→ **INSTRUCTIONS FOR THE TASK**
Every line of the entries below that mentions "chart" is to be copied out.

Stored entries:
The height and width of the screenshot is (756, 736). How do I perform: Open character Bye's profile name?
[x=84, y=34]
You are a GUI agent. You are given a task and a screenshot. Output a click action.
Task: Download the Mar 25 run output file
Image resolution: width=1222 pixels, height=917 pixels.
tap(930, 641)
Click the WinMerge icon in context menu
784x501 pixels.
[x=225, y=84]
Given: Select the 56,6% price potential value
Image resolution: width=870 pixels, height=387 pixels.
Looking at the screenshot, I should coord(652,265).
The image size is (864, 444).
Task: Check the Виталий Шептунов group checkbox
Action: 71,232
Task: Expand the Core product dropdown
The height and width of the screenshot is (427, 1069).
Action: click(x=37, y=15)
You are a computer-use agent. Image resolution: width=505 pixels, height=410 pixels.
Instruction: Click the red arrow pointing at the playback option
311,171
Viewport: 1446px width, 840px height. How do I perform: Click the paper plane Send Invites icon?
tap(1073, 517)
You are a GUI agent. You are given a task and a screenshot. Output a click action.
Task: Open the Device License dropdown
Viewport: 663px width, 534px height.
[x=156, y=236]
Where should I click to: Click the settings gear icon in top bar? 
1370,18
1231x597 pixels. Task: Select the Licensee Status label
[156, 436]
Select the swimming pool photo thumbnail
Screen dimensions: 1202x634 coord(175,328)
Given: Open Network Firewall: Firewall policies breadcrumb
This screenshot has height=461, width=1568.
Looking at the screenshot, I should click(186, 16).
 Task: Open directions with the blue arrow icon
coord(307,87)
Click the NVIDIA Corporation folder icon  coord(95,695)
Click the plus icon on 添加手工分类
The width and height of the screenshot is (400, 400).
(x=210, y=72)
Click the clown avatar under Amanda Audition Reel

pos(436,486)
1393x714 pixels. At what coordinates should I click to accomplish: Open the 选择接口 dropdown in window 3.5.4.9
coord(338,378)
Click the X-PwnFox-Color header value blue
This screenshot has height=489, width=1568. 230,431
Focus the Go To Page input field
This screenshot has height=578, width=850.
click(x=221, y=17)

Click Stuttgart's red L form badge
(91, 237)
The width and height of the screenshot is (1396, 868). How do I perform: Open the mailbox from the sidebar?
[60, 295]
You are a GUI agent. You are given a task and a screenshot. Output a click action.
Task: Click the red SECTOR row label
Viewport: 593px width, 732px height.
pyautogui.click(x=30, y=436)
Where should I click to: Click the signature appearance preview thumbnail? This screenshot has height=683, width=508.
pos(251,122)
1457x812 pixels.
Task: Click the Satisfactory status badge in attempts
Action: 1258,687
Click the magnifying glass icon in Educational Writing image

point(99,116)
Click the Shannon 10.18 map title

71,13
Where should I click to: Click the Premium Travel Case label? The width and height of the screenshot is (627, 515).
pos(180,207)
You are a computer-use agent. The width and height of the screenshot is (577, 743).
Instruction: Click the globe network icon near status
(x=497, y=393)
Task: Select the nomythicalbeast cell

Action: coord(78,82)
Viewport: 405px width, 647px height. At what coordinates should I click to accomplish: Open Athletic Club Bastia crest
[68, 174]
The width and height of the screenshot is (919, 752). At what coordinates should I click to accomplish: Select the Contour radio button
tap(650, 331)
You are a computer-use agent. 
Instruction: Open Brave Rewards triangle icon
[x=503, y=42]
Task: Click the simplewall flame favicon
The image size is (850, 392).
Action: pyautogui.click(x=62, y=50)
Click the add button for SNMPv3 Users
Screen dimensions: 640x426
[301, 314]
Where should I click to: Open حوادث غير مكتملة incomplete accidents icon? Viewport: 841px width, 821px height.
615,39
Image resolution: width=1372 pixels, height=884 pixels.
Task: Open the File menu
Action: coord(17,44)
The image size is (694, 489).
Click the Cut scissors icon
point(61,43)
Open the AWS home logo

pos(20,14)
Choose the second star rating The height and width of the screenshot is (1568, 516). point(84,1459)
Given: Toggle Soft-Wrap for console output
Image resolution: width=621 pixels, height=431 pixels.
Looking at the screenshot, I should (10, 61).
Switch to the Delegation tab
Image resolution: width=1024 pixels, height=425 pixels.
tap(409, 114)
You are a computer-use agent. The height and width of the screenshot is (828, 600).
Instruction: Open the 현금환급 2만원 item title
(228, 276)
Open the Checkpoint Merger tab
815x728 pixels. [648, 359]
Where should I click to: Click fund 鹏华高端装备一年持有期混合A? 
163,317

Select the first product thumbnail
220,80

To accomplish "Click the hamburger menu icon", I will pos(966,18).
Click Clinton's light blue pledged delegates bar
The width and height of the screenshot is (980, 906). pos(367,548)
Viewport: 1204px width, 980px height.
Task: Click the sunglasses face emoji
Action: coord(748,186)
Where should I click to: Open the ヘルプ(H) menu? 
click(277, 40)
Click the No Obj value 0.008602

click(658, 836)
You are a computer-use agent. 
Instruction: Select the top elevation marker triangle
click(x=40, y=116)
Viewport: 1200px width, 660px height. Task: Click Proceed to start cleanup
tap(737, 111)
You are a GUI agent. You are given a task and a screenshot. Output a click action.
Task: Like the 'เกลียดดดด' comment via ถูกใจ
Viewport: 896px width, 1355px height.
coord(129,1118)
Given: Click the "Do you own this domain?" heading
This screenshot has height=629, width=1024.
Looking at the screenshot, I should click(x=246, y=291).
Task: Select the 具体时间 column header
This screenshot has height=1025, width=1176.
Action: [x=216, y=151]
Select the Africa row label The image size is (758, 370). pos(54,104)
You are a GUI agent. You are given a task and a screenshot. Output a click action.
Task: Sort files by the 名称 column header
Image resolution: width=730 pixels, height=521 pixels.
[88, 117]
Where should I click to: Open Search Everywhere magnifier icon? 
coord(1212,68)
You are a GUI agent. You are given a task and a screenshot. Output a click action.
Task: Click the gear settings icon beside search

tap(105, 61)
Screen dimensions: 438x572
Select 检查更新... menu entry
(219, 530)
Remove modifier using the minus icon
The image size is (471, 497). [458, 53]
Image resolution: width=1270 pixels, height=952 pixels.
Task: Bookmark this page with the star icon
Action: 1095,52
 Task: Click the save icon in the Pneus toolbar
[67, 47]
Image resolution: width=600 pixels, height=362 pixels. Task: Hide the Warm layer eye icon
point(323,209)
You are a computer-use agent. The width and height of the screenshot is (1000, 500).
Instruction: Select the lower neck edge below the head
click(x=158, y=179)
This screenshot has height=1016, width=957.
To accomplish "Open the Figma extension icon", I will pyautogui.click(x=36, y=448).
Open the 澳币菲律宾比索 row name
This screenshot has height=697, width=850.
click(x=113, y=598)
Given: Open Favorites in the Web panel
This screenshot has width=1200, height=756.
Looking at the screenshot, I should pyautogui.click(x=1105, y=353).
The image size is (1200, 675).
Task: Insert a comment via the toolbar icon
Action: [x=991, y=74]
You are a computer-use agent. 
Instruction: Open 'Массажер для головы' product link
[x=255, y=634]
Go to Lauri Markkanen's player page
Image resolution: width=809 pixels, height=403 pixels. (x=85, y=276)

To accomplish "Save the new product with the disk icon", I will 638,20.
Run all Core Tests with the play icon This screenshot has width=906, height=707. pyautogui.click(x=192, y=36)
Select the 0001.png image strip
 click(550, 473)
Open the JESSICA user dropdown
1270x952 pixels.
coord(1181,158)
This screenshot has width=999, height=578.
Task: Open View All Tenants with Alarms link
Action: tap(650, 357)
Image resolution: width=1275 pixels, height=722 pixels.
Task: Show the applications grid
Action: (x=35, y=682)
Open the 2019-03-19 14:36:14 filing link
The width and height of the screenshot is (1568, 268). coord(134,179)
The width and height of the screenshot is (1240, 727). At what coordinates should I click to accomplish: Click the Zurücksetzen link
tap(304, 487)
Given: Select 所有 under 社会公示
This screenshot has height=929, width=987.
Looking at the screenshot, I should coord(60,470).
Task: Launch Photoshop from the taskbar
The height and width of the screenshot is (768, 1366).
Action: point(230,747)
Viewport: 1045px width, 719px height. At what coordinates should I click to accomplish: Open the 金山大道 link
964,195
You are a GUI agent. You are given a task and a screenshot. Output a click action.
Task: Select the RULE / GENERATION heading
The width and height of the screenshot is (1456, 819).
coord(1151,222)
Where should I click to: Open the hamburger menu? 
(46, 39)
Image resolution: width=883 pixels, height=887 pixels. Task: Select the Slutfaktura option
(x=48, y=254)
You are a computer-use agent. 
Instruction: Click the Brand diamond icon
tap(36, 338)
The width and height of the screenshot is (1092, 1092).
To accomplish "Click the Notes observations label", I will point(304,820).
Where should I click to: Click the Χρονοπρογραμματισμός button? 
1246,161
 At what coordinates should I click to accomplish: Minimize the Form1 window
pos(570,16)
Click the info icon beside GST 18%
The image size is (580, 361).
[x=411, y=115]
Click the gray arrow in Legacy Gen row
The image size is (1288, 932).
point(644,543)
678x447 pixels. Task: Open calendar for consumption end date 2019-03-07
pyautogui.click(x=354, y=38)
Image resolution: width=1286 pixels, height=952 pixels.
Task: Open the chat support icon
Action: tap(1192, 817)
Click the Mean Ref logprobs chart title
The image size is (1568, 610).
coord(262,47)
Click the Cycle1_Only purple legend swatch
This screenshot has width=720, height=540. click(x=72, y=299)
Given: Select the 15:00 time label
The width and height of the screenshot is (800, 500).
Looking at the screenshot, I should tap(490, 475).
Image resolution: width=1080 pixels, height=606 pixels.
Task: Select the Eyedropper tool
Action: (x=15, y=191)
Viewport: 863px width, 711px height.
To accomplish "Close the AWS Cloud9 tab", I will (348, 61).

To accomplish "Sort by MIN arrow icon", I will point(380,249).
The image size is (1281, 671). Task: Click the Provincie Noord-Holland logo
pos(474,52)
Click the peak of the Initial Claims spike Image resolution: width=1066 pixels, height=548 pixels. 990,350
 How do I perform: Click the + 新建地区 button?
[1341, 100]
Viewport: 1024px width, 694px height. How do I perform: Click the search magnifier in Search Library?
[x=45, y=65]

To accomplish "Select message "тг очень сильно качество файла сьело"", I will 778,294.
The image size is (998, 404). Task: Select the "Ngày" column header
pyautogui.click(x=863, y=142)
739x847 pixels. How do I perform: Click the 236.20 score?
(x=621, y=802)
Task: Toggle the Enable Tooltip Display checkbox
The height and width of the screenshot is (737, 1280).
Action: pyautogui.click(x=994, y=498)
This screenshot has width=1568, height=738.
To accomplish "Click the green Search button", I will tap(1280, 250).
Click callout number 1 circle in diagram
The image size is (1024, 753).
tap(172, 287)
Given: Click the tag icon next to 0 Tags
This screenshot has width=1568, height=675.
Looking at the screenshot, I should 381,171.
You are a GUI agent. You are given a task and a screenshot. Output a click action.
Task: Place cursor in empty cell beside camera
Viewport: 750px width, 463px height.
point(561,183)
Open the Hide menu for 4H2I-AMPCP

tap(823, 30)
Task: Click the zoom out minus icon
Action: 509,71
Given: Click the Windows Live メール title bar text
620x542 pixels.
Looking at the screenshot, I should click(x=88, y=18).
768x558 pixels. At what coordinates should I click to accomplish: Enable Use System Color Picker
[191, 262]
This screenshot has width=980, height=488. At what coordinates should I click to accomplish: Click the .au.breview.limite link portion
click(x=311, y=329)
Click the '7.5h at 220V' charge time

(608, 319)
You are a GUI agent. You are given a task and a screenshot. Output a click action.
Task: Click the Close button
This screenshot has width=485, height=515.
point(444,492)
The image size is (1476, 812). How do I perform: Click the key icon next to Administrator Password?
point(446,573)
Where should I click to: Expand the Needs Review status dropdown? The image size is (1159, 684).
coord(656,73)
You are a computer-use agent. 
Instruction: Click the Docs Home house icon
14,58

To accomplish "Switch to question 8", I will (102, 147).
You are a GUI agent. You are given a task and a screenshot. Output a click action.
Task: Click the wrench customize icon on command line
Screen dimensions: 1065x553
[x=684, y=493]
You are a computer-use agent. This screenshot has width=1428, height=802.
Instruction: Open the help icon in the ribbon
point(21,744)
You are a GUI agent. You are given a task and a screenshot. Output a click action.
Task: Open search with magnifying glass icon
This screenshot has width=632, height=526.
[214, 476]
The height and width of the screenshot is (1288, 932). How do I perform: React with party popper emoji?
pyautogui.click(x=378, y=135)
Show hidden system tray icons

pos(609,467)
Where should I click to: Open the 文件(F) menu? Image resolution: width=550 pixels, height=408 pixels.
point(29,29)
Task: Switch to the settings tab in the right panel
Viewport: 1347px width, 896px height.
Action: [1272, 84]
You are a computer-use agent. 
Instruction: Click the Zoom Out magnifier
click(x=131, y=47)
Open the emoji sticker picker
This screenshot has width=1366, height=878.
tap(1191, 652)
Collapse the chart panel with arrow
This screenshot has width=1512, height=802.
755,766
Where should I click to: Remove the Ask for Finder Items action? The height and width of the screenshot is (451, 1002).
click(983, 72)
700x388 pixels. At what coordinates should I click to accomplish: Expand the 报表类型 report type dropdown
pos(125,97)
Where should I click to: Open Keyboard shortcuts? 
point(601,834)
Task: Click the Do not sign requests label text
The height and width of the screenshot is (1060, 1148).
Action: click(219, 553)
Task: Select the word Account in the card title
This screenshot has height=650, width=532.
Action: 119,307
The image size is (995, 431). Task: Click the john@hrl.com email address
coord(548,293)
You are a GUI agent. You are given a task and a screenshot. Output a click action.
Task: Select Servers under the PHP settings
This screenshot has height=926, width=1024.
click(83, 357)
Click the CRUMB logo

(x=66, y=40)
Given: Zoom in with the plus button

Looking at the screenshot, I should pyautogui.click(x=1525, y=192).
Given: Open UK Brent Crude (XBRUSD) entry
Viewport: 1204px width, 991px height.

→ **SOLUTION TO THE EXERCISE**
Click the Mean Ref logprobs chart title
Collapse the chart panel with arrow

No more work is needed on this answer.